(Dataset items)
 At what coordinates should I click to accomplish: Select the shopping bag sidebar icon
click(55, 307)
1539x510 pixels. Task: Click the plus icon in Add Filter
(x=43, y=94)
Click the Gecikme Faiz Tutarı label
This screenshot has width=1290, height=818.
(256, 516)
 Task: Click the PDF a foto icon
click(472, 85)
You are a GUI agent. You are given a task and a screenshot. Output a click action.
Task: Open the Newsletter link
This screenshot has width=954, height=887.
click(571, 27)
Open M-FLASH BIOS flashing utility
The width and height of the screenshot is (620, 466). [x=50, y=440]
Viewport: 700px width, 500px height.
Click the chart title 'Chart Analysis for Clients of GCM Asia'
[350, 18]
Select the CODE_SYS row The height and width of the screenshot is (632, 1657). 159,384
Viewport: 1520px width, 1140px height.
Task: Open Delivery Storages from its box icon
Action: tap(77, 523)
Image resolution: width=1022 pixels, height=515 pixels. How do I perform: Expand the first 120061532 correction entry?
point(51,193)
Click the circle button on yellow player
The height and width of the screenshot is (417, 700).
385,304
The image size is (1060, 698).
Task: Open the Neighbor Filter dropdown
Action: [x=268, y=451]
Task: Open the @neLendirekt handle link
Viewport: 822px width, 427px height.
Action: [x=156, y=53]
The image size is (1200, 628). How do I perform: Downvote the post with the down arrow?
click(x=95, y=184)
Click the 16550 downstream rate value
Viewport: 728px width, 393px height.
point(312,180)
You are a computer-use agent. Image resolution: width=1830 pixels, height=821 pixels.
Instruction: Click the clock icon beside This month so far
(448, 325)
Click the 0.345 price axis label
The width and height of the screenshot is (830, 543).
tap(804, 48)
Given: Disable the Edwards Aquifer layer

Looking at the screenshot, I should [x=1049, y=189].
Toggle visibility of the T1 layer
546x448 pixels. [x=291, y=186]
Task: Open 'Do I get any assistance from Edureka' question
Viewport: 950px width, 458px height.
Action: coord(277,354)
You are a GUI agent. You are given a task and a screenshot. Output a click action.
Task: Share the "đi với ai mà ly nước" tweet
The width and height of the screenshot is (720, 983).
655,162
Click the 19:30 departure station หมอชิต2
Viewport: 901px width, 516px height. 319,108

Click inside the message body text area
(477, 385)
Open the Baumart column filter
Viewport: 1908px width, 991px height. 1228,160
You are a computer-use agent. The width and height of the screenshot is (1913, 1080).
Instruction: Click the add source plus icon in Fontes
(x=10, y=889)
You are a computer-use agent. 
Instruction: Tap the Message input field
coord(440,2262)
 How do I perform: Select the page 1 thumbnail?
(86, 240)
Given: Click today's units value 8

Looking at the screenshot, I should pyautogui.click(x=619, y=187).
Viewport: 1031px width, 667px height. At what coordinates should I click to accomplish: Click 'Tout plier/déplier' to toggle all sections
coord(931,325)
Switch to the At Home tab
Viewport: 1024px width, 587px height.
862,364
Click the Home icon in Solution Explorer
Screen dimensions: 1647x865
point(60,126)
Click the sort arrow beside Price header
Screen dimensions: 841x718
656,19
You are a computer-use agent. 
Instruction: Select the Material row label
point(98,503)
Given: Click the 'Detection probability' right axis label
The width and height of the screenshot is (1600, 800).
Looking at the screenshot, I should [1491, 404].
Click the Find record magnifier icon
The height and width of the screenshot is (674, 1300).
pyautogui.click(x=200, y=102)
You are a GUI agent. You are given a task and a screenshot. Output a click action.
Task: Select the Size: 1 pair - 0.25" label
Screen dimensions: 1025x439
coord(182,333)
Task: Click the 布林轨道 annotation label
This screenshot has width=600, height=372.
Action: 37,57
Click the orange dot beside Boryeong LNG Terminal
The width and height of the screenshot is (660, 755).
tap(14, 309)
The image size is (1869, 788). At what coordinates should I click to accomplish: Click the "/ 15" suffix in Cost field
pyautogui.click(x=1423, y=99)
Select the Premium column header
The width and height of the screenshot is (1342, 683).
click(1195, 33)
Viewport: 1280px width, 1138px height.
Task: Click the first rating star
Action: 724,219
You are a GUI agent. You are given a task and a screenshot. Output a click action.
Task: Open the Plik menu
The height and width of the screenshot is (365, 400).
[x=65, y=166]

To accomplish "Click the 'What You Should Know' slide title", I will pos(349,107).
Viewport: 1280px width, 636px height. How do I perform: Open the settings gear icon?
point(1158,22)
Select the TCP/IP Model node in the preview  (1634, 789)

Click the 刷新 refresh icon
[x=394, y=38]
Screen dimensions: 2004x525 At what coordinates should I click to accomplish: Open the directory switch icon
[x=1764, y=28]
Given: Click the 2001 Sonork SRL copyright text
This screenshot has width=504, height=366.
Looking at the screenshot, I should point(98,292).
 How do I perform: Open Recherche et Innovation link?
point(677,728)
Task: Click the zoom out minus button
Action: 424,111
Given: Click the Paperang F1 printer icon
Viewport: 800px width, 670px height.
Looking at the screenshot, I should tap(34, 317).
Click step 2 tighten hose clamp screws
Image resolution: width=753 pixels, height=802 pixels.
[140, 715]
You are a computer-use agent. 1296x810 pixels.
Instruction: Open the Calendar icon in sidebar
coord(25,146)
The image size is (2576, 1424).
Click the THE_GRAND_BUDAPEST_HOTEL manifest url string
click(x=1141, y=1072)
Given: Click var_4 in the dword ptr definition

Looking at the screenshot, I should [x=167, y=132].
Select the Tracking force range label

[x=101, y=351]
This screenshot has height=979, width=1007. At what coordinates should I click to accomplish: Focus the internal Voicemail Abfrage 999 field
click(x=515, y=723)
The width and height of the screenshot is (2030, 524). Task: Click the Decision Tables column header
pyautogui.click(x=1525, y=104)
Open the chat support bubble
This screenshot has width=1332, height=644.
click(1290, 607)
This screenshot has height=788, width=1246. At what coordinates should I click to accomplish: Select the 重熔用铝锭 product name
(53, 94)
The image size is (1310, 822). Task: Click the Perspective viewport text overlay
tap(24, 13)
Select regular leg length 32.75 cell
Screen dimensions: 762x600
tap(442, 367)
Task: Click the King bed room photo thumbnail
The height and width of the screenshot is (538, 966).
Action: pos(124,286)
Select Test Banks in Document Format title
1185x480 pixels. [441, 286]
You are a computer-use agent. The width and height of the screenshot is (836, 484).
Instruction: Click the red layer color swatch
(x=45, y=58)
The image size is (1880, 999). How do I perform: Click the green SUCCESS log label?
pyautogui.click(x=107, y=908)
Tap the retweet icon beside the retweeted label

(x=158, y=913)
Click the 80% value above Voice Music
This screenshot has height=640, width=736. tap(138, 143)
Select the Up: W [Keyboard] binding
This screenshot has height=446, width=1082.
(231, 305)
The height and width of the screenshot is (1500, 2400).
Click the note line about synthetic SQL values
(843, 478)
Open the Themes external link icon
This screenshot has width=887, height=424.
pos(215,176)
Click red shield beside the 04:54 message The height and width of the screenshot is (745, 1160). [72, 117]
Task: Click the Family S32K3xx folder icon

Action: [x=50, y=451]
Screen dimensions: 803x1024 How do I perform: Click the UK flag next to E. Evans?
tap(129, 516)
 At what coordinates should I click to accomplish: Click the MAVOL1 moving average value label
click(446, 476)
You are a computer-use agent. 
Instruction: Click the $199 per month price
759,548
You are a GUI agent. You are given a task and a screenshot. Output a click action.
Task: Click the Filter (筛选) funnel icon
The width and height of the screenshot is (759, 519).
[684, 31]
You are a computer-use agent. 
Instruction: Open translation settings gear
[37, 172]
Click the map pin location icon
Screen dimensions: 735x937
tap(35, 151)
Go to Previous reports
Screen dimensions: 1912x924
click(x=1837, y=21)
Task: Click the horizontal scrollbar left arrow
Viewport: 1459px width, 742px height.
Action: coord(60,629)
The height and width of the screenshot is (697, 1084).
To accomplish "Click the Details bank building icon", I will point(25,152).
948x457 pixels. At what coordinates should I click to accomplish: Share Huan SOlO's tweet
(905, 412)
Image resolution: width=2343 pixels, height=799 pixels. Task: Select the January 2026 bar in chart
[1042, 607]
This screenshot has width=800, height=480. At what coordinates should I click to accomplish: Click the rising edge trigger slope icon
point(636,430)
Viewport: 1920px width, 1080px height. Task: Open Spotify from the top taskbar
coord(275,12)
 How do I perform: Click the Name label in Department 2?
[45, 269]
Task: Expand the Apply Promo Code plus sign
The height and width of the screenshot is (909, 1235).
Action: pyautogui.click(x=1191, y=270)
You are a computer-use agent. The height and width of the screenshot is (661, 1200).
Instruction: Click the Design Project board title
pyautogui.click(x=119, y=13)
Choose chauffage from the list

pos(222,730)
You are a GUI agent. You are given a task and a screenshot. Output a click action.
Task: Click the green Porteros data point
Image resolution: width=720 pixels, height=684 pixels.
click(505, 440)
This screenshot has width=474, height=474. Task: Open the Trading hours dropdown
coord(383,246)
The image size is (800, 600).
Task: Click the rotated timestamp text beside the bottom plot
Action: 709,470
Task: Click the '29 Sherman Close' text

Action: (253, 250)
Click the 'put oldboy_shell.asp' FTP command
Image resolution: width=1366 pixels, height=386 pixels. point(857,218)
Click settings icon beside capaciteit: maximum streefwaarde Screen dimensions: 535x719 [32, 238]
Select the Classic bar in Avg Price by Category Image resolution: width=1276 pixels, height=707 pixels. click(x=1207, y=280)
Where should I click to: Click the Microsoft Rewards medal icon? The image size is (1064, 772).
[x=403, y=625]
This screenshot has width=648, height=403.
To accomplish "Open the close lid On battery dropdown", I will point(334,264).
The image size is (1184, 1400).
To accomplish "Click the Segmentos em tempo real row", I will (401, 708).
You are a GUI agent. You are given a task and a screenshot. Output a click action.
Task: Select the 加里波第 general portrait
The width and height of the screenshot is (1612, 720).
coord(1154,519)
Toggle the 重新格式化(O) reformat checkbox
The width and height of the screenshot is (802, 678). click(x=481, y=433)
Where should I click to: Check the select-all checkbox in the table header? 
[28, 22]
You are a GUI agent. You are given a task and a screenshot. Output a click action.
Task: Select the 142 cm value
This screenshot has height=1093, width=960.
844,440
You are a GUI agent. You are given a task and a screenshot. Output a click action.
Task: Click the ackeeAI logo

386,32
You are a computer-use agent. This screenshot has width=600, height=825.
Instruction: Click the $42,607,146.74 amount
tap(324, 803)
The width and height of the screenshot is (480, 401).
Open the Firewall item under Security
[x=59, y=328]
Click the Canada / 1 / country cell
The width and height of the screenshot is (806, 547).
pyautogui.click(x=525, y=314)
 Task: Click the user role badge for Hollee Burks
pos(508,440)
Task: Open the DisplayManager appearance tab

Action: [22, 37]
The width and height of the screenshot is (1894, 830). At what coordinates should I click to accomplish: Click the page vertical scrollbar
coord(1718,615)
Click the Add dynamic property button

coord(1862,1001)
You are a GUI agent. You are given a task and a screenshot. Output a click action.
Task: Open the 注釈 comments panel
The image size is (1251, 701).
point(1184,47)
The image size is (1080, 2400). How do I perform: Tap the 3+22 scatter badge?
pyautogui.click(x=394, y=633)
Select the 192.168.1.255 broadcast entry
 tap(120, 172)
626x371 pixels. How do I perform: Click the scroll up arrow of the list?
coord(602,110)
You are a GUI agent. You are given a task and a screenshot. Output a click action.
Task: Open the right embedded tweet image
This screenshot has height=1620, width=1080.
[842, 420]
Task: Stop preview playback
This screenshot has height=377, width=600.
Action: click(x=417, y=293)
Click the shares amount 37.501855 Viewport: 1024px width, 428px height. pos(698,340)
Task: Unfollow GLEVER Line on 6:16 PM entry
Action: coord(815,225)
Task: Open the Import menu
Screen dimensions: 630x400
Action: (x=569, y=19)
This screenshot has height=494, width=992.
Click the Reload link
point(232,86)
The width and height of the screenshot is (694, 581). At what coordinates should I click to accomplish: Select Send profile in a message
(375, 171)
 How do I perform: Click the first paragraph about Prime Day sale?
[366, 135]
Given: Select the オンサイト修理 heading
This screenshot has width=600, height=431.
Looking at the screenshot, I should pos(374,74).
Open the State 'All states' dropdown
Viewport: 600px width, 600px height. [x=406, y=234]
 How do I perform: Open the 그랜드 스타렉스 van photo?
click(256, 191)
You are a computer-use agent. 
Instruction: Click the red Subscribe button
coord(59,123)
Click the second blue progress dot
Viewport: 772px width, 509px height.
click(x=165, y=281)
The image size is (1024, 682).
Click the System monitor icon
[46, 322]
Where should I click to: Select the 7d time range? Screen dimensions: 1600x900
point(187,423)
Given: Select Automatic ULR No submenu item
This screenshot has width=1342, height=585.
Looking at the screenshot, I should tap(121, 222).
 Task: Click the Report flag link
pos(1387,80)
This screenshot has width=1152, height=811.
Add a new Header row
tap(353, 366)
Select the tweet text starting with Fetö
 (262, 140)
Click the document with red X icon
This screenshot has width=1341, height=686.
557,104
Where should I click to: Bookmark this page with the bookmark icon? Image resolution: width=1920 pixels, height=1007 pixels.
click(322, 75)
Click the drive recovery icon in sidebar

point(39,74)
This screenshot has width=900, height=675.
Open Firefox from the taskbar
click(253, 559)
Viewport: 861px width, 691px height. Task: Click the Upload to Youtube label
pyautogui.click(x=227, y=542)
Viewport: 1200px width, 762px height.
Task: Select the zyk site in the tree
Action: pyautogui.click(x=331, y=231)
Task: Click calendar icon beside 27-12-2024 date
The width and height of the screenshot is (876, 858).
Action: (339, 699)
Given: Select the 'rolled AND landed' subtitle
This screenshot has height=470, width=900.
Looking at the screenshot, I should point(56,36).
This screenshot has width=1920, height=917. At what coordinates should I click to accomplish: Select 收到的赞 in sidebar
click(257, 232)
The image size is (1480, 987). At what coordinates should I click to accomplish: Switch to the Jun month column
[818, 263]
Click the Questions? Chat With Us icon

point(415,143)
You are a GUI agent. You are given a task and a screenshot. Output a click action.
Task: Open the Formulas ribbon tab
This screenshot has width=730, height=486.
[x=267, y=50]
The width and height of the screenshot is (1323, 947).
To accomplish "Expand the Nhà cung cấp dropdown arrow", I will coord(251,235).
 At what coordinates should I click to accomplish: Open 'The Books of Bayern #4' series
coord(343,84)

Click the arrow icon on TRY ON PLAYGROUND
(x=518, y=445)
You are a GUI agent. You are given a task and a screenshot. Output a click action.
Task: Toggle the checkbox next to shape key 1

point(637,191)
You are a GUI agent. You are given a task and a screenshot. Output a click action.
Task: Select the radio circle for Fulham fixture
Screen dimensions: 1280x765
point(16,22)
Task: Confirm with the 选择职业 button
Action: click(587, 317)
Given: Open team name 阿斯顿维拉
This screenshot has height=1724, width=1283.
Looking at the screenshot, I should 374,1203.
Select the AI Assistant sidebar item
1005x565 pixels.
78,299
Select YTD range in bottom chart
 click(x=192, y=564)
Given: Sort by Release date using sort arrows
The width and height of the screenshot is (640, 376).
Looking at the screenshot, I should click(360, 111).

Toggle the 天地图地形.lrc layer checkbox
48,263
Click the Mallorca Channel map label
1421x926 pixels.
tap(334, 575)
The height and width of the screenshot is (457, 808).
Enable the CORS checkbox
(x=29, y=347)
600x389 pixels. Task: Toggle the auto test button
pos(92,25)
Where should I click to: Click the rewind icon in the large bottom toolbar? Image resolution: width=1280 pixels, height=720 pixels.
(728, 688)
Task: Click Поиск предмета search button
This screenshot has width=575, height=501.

What you have to do:
Please report how many lines in the records contain the string "sort", and write nothing besides that number.

Expected answer:
2